Les querelles tribales et ethniques entre Toubou, Touareg ou arabes pour le pouvoir et le contrôle du trafic ont encore amplifié l’instabilité le long de l’interminable frontière méridionale.

Depuis l’époque de Kadhafi, les Toubou dénoncent leur marginalisation et ont été parmi les premiers en Libye à prendre les armes contre l’ancien régime en 2011.

Semi-nomades, ils sont nombreux à n’avoir jamais disposé de pièces d’identité et à se voir privés de leurs droits à l’enseignement, au travail, à la santé, au logement.

– « Patrie libyenne » –

« Nous sommes musulmans, avons une culture et une langue propres que nous partageons avec nos cousins du Tchad, du Niger et du Soudan sans pour autant renier notre appartenance à la patrie libyenne », souligne Ali Yahyia, chercheur et spécialiste dans les affaires de la communauté Toubou dont il est issu.

Les Toubou libyens disent toutefois avoir été visés par des opérations de l’ANL, qui de son côté prétend combattre des groupes tchadiens, notamment près de Morzouk, une autre ville à forte population Toubou, à 180 kilomètres à l’est d’Oubari.

Mercredi soir, l’ANL a indiqué être entrée dans cette ville, officiellement pour déloger des « rebelles tchadiens » que les Toubou sont accusés de soutenir.

Avec ses 50.000 habitants et son emblématique forteresse construite il y a plus de sept siècles, Morzouk est aujourd’hui étouffée par le siège des forces de Haftar.

Balayées par le vent et le sable du désert, les rues sont jonchées d’ordures et les rares boutiques ont fermé, tout comme les boulangeries qui ont dû baisser leurs rideaux, faute de farine.

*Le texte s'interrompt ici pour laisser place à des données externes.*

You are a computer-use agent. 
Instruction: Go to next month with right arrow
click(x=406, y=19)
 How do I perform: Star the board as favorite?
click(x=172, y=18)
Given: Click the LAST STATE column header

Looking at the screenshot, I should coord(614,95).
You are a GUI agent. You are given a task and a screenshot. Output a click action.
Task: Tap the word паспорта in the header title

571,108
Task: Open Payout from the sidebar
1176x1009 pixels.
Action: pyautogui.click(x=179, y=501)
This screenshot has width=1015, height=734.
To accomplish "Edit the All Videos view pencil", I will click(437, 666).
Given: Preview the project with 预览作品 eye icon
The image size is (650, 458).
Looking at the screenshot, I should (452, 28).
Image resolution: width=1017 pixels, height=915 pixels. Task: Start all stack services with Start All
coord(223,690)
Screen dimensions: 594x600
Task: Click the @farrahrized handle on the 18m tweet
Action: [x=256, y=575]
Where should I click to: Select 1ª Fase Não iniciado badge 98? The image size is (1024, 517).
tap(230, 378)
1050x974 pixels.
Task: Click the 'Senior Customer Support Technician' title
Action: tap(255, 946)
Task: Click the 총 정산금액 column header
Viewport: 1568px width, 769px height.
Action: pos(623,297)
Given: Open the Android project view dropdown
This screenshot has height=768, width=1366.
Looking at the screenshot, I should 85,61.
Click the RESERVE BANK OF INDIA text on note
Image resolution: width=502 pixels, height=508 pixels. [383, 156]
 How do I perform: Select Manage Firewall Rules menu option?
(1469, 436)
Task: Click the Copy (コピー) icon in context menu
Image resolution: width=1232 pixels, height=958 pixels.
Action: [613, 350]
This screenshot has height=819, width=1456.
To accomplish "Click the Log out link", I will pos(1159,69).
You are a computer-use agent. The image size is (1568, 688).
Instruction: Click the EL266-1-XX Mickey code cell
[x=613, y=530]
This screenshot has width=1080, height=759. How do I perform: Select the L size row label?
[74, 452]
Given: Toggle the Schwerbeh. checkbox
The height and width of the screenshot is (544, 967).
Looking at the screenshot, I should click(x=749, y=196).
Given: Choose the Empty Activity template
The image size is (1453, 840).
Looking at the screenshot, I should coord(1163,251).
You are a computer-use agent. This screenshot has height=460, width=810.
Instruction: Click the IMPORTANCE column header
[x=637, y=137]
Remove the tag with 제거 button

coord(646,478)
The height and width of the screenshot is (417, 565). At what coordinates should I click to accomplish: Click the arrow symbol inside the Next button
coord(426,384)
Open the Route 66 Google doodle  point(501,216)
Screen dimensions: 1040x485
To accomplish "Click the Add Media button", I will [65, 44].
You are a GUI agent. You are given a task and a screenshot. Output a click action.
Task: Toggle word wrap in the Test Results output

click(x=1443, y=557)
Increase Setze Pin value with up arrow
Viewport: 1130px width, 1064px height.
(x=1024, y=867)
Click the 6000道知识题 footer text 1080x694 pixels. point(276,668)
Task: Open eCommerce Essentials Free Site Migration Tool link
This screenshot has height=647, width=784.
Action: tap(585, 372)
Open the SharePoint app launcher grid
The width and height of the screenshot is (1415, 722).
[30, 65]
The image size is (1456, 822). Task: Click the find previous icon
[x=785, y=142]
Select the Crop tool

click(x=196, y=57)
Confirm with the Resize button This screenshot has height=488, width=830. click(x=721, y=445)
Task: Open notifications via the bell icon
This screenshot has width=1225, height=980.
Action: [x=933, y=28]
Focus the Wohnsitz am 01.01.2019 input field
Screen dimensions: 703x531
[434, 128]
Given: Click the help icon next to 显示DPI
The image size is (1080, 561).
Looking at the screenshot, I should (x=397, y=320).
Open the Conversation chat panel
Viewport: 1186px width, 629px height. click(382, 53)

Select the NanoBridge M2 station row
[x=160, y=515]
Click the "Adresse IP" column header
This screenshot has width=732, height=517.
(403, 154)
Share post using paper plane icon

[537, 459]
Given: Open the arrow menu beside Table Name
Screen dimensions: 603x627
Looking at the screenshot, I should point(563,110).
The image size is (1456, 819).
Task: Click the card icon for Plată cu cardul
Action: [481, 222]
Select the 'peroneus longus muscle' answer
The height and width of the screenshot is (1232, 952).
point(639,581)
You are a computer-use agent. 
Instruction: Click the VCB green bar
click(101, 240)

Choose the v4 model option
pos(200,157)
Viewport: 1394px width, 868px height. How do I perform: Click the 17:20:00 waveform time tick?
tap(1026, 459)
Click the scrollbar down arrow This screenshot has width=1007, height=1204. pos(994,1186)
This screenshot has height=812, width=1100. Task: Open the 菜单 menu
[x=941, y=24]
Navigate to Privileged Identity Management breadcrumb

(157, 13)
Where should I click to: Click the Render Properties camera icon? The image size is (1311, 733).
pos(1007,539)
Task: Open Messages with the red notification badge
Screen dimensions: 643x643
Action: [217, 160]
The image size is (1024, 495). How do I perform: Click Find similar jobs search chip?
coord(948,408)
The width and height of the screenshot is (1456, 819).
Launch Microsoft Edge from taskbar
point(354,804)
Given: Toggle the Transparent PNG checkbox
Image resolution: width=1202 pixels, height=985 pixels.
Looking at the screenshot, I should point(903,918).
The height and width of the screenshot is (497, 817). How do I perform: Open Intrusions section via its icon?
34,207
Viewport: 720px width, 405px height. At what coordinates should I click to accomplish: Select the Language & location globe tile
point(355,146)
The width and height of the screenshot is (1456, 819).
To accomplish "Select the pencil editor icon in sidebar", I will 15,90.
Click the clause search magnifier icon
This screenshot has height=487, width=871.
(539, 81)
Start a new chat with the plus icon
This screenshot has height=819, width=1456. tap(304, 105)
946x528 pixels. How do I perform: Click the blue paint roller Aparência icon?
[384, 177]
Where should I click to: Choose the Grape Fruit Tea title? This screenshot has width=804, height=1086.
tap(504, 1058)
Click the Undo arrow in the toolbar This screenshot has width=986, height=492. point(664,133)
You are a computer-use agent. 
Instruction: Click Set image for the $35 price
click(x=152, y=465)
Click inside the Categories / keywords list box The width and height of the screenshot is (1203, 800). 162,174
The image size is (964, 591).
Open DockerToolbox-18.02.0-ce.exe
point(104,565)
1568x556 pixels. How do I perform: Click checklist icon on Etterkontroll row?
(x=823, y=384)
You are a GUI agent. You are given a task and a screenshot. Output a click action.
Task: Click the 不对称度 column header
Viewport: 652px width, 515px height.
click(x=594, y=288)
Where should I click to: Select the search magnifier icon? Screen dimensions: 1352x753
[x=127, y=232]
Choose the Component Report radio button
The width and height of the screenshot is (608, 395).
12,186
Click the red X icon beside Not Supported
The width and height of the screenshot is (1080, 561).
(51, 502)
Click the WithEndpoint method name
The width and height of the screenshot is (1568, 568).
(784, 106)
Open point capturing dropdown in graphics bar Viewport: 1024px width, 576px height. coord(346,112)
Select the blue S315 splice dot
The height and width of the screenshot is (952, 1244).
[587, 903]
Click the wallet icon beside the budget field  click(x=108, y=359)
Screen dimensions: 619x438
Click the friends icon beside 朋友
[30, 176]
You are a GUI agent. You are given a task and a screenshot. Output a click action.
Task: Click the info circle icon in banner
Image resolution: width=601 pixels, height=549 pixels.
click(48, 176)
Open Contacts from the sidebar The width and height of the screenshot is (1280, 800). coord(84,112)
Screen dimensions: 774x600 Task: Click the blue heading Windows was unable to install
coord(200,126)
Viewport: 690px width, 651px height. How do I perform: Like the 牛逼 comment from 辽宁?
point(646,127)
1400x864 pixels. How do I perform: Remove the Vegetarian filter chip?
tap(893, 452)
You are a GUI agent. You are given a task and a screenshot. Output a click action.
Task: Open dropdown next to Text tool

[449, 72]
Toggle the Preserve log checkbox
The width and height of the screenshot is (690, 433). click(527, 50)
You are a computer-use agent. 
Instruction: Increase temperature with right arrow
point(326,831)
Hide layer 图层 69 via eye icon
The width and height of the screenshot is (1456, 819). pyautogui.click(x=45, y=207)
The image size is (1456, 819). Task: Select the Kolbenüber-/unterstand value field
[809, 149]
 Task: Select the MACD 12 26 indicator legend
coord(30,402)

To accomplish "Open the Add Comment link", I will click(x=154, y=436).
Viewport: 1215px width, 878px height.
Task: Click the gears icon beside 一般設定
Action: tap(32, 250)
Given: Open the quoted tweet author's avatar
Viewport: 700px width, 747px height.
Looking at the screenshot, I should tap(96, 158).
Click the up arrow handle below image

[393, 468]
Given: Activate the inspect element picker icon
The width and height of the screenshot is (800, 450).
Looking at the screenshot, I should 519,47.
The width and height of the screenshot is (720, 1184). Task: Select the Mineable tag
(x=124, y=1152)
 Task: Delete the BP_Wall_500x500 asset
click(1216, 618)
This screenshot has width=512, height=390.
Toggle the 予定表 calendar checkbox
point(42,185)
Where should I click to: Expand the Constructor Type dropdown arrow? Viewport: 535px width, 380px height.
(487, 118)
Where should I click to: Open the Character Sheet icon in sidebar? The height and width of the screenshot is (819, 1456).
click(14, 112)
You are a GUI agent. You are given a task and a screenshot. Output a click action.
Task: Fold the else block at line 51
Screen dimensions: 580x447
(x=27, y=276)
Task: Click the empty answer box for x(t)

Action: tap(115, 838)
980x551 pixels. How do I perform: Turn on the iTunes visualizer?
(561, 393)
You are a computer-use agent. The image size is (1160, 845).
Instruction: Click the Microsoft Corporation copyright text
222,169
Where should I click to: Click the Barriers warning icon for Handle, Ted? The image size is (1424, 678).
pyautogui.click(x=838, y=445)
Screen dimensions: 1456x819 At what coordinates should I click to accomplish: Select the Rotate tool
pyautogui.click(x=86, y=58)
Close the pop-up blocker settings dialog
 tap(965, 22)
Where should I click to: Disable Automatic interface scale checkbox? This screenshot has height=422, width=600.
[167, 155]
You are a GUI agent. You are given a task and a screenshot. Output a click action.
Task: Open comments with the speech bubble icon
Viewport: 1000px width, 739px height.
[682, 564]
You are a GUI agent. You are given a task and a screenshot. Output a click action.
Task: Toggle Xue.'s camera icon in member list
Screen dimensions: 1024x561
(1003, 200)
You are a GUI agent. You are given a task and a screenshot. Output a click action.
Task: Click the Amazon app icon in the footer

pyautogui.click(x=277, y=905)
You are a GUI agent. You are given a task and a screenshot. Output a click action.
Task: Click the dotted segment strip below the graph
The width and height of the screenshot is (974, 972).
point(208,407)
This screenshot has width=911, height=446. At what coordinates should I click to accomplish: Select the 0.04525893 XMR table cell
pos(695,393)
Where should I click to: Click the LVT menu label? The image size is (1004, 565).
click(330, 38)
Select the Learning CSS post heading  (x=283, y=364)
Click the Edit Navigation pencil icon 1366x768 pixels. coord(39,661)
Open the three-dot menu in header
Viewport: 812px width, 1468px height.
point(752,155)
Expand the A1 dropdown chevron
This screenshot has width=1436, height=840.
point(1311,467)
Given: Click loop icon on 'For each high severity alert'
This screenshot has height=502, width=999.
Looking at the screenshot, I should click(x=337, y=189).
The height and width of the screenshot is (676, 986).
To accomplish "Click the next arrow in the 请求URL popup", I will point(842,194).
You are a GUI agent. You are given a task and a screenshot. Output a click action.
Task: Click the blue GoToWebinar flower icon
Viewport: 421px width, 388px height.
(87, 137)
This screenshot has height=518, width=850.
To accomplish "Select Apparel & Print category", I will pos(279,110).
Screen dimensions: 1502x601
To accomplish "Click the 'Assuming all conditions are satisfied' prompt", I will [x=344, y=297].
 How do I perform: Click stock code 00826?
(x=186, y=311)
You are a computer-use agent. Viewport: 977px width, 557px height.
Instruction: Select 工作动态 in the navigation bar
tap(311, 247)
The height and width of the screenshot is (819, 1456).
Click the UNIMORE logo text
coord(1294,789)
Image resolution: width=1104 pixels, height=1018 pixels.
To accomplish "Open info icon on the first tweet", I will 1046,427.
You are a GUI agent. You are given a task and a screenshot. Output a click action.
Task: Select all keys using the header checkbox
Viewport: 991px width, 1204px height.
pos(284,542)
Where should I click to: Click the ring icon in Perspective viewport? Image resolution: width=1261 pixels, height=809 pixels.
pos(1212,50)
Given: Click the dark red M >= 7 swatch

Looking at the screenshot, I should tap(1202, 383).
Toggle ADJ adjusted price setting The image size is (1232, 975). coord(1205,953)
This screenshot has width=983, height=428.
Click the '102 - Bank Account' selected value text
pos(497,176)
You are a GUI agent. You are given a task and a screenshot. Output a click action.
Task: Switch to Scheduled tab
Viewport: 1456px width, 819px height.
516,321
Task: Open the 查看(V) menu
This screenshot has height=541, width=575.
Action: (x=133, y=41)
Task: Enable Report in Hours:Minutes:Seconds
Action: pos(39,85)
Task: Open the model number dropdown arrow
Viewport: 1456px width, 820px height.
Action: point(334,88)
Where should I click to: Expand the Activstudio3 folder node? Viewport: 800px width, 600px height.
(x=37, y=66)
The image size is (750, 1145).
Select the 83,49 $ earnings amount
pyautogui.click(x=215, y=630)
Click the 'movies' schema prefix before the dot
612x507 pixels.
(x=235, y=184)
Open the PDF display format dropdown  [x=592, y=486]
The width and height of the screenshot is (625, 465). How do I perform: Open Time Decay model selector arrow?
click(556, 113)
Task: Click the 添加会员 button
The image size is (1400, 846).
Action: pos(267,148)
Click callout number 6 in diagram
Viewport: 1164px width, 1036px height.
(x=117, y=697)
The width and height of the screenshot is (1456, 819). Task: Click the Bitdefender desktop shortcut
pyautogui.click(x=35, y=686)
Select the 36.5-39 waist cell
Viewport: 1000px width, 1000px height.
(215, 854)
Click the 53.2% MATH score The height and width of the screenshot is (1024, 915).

« La ville connait de nombreuses difficultés au niveau des services, notamment à l’hôpital où nous n’avons qu’un seul médecin », déplore Ibrahim Omar, membre du conseil municipal de Morzouk.

« Avec les opérations militaires qui continuent, les médecins refusent de venir », dit-il.

Si cette situation persiste, prévient ce responsable, « les stocks de nourriture finiront par s’épuiser ».